• Document excerpt

[start]

WJRD
- Tuscaloosa, Alabama; United States;
- Broadcast area: Tuscaloosa and vicinity
- Frequency: 1150 kHz
- Branding: 1150 AM, 102.1 FM WJRD

Programming
- Format: Oldies
- Affiliations: Westwood One

Ownership
- Owner: JRD, Inc.

History
- First air date: 1936
- Former call signs: WJRD (1936–1987); WZBQ (1987–1992); WSPZ (1992–2004);
- Former frequencies: 1200 kHz (1936–1941); 1230 kHz (1941–1948);
- Call sign meaning: James R. Doss, Jr.

Technical information
- Licensing authority: FCC
- Facility ID: 24384
- Class: B
- Power: 20,000 watts (day); 1,000 watts (night);
- Transmitter coordinates: 33°14′58″N 87°36′31″W﻿ / ﻿33.24944°N 87.60861°W
- Translators: 102.1 W271AM (Tuscaloosa); 103.1 W276DP (Tuscaloosa);

Links
- Public license information: Public file; LMS;
- Website: wjrdradio.com

= WJRD =

Radio station in Tuscaloosa, Alabama

WJRD (1150 AM) is a radio station licensed to serve Tuscaloosa, Alabama, United States. The station is owned by JRD, Inc. WJRD simulcasts on FM translators W271AM (102.1 FM) and W276DP (103.1 FM) in Tuscaloosa.

[end]

• Task 1
Copy out the part of the WJRD station profile starting with "Radio station in" and going on through "FM) in Tuscaloosa.".
• Task 2
According to the WJRD station profile, what frequency did the station use from 1941 to 1948?

• Records shown
[start]

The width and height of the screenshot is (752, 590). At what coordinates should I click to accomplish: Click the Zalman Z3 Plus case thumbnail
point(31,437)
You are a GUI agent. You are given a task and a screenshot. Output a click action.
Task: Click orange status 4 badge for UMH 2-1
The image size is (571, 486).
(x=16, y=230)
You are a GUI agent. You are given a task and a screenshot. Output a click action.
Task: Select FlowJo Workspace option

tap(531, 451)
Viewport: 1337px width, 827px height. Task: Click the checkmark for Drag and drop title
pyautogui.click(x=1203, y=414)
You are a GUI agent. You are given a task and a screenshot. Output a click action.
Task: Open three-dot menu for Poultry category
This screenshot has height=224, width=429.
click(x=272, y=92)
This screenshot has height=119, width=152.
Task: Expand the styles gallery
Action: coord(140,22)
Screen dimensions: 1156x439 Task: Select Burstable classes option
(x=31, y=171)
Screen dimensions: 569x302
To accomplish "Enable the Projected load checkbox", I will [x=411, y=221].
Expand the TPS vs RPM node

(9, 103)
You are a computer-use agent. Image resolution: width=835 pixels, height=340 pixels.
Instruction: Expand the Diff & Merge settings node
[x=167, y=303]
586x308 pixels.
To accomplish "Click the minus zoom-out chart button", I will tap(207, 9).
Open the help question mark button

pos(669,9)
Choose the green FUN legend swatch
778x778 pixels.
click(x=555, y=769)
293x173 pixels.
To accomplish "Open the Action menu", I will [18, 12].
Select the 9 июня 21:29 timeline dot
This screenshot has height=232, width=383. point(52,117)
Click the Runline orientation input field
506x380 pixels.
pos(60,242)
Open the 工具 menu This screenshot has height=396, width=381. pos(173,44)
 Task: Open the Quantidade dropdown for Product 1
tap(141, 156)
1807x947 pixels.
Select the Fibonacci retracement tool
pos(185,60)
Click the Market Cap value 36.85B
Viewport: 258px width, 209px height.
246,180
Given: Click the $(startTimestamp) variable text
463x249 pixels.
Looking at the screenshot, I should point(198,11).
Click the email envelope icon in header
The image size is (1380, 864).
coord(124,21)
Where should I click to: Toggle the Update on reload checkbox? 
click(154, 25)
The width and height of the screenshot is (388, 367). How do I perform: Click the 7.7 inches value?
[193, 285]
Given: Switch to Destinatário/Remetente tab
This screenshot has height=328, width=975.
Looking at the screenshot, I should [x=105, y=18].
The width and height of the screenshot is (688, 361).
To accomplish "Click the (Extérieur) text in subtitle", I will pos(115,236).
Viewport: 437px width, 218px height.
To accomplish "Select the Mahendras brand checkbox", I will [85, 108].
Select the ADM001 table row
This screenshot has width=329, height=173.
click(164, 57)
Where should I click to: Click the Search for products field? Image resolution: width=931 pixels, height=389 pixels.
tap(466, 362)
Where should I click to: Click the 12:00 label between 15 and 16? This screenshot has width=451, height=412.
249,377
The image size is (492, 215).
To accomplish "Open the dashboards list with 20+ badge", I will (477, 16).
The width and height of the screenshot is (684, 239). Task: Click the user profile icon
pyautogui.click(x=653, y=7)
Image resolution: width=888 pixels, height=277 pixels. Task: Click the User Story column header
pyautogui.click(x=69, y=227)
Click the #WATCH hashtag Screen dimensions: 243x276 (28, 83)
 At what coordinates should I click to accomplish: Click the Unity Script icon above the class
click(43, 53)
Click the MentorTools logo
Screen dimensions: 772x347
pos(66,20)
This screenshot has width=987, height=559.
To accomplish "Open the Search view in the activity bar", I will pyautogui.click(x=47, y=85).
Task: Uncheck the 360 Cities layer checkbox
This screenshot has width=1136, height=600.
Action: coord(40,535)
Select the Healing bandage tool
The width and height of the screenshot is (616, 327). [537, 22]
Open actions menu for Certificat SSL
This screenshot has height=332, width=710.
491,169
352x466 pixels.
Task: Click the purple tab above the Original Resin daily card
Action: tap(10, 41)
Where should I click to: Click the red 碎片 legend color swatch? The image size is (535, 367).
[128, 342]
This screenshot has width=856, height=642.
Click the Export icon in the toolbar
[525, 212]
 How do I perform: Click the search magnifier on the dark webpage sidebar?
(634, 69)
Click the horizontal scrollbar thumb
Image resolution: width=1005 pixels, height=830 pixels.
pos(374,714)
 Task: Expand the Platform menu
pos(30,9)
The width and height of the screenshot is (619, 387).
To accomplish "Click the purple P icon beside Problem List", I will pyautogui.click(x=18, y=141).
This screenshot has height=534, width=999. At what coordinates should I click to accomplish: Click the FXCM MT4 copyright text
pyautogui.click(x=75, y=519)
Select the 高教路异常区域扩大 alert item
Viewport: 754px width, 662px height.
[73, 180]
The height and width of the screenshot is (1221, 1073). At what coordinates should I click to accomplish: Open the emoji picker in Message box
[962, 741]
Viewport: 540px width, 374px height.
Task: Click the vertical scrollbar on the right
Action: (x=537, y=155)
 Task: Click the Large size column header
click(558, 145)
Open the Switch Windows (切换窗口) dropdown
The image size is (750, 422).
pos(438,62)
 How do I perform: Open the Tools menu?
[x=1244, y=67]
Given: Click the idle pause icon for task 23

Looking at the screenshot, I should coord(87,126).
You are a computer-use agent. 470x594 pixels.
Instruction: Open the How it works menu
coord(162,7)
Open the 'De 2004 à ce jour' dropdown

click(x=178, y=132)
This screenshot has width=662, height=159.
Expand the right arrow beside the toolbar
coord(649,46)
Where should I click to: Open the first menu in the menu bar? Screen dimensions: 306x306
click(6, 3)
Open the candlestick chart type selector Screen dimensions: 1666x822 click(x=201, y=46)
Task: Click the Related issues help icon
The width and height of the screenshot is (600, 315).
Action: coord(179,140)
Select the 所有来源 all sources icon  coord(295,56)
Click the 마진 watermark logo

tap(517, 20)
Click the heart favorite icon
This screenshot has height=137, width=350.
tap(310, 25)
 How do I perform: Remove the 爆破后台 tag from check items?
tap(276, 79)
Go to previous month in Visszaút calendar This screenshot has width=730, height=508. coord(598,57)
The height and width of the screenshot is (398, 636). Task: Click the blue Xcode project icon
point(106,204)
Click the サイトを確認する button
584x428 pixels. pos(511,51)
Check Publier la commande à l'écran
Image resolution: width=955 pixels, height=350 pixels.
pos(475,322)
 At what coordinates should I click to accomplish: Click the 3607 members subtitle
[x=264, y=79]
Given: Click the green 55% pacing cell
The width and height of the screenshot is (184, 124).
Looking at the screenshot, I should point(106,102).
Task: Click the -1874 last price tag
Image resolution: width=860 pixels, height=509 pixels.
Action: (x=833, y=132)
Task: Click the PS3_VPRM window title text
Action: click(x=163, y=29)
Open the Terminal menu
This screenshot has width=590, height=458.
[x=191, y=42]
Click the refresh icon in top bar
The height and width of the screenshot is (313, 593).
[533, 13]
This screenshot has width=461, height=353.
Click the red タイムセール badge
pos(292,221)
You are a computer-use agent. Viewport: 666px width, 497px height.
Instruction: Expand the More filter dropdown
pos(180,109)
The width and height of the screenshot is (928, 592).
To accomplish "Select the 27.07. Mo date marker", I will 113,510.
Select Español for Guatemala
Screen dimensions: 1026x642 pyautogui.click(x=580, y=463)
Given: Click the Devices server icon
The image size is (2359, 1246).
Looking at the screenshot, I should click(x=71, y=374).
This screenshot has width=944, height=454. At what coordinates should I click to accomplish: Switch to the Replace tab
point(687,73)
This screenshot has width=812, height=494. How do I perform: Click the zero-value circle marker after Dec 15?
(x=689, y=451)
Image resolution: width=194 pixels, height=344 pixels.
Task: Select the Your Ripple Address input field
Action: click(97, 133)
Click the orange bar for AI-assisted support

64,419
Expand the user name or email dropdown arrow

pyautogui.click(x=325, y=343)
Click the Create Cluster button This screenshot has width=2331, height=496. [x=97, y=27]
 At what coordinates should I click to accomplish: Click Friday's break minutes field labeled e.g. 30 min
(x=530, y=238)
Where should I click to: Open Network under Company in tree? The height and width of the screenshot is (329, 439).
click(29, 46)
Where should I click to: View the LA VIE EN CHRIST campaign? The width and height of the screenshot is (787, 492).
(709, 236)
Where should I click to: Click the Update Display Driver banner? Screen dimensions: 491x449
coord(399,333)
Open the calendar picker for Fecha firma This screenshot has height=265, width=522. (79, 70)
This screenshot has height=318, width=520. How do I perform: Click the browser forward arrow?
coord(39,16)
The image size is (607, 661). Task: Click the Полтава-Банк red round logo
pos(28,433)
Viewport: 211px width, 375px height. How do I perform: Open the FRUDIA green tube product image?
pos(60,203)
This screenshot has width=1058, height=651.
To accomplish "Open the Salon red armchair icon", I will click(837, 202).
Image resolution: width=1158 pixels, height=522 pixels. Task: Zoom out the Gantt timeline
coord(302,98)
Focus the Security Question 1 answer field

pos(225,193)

[end]

• Solution 1
Radio station in Tuscaloosa, Alabama

WJRD (1150 AM) is a radio station licensed to serve Tuscaloosa, Alabama, United States. The station is owned by JRD, Inc. WJRD simulcasts on FM translators W271AM (102.1 FM) and W276DP (103.1 FM) in Tuscaloosa.

• Solution 2
1230 kHz